È ora definitiva la condanna per i dirigenti della ThyssenKrupp

Ci sono voluti cinque gradi di giudizio per affermare le responsabilità sulla strage della ThyssenKrupp, sette operai morti per le ustioni di un impressionante incendio avvenuto alla linea 5 dell’acciaieria di Torino la notte tra il 5 e il 6 dicembre 2007. I giudici della quarta sezione penale della Cassazione, presieduti da Fausto Izzo, hanno respinto i ricorsi dei sei imputati e confermato le condanne inflitte dalla corte d’appello di Torino. All’amministratore delegato Harald Espenhahn la pena più grave, 9 anni e 8 mesi di reclusione. A Marco Pucci (che dopo la sentenza si è sospeso da manager dell’Ilva) e al tedesco Gerald Priegnitz 6 anni e 3 mesi, a Daniele Moroni, unico presente in aula, 7 anni e mezzo, al direttore dello stabilimento Raffaele Salerno 7 anni e 2 mesi e 6 anni e 8 mesi a Cosimo Cafueri, responsabile della sicurezza.

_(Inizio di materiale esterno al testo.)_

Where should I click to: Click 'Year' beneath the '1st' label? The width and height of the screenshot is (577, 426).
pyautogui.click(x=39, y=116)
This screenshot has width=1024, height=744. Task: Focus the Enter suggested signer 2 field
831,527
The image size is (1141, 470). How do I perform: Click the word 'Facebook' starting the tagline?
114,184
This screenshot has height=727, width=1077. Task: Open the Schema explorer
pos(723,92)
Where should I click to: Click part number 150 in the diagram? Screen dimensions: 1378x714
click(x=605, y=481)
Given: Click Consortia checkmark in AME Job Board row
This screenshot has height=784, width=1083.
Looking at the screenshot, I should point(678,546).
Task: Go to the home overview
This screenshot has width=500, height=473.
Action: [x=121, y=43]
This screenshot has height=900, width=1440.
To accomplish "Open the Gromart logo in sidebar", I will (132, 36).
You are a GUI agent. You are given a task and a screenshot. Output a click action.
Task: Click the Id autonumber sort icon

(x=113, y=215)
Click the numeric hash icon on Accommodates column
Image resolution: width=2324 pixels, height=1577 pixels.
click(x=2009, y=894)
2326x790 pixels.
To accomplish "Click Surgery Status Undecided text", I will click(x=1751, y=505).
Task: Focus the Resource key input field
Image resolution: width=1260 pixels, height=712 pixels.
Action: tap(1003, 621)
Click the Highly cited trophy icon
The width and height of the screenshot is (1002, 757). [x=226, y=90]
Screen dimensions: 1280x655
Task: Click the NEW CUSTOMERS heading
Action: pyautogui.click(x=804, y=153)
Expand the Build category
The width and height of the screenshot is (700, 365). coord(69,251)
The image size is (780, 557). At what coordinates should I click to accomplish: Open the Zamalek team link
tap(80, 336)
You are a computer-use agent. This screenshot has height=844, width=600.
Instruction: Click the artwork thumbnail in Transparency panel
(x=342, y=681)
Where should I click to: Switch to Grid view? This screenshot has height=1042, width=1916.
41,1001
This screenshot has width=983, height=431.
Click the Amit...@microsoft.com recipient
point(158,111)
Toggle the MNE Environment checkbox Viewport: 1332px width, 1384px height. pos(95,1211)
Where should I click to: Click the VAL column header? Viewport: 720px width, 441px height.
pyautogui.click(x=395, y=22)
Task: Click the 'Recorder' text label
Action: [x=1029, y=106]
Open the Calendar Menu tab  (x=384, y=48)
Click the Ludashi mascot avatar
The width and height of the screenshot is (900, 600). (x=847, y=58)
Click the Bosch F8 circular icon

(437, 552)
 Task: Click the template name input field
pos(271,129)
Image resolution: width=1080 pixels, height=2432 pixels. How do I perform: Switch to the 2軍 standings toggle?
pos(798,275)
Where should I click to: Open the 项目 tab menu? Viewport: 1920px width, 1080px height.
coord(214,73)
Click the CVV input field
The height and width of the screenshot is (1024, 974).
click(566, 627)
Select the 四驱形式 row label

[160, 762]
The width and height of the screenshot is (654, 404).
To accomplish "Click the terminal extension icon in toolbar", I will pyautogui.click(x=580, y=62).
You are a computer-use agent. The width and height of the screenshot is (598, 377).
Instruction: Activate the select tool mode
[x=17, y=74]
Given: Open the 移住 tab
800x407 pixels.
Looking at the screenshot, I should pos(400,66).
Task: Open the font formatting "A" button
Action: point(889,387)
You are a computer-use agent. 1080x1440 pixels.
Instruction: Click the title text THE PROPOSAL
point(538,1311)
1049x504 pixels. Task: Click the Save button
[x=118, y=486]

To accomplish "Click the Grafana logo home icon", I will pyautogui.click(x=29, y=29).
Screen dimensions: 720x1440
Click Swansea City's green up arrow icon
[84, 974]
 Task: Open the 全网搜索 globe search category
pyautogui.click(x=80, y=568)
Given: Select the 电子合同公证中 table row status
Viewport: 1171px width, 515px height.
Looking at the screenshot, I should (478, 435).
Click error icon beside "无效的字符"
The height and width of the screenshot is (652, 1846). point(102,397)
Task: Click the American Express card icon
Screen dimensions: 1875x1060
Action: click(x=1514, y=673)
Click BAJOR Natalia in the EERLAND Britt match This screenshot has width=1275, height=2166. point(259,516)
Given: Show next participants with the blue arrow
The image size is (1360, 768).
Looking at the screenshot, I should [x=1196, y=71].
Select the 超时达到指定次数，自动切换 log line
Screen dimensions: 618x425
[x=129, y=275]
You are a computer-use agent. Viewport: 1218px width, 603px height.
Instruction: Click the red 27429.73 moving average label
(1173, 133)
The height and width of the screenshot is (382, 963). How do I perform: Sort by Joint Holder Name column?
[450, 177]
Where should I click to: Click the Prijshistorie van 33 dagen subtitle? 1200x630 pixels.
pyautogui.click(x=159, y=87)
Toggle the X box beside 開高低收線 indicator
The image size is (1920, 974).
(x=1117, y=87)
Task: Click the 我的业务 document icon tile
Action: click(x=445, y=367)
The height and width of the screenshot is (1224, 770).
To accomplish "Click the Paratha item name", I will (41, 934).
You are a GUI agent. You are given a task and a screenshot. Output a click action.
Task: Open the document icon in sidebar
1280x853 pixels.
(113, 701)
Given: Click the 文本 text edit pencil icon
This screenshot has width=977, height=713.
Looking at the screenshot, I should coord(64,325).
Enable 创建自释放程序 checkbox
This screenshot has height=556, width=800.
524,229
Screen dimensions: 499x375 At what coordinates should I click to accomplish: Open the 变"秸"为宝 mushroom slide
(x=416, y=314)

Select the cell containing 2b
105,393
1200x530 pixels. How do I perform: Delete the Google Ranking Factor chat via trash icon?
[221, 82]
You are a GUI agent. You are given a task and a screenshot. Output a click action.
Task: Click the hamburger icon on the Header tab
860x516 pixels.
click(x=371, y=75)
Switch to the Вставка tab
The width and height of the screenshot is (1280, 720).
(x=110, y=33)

Un processo sofferto fino alla fine. Anche quest’ultima udienza, che nelle previsioni sembrava quasi un passaggio burocratico verso le condanne, in realtà ha fatto tremare i familiari delle sette vittime. È stato quando il sostituto procuratore generale Paola Filippi si è accodata alle richieste degli avvocati difensori, sollecitando i giudici perché rinviassero ancora una volta il processo alla corte d’appello, ancora una volta per limare verso il basso le pene.
Il suo intervento ha scatenato la bagarre in aula. «Sono la mamma di Antonio Schiavone. Mio figlio è bruciato vivo. Spero che bruci anche la sua famiglia», è stato lo sfogo indirizzato all’unico imputato presente in aula. I familiari sono usciti in segno di protesta, fra pianti e scene di rabbia, urlando «Venduti» e «Vergogna».
Alla sospensione dell’udienza anche tra politici e sindacalisti è scoppiato lo sdegno per una richiesta considerata inaccettabile dopo gli oltre otto anni di un processo che, nel 2008, prometteva di segnare la svolta per le «morti bianche» sul lavoro. In primo grado, infatti, il pm Raffaele Guariniello aveva ottenuto una condanna esemplare per omicidio volontario. Ma era stata derubricata in appello. E ancora ridimensionata durante il primo ricorso in Cassazione, quando le sezioni unite avevano rinviato tutto nuovamente in appello chiedendo pene meno severe, che infine ieri sono state rese definitive.
Un sollievo per le famiglie, per quanto doloroso. «Siamo felici che giustizia sia stata fatta – afferma Grazia Cascino, la madre di Rosario Rodinò – Ma i condannati a vita restiamo noi, loro tra qualche anno usciranno di galera e si godranno figli e nipoti».Per i quattro imputati italiani ora non resta che il carcere. Senza attendere un mandato di cattura ufficiale, attraverso i legali hanno preso contatti per consegnarsi spontaneamente. Per Harald Espenhahn e Gerald Priegnitz, invece, è pronto un mandato di cattura europeo che dà il via a un iter giudiziario a cavallo tra i due Paesi per l’esecuzione della pena.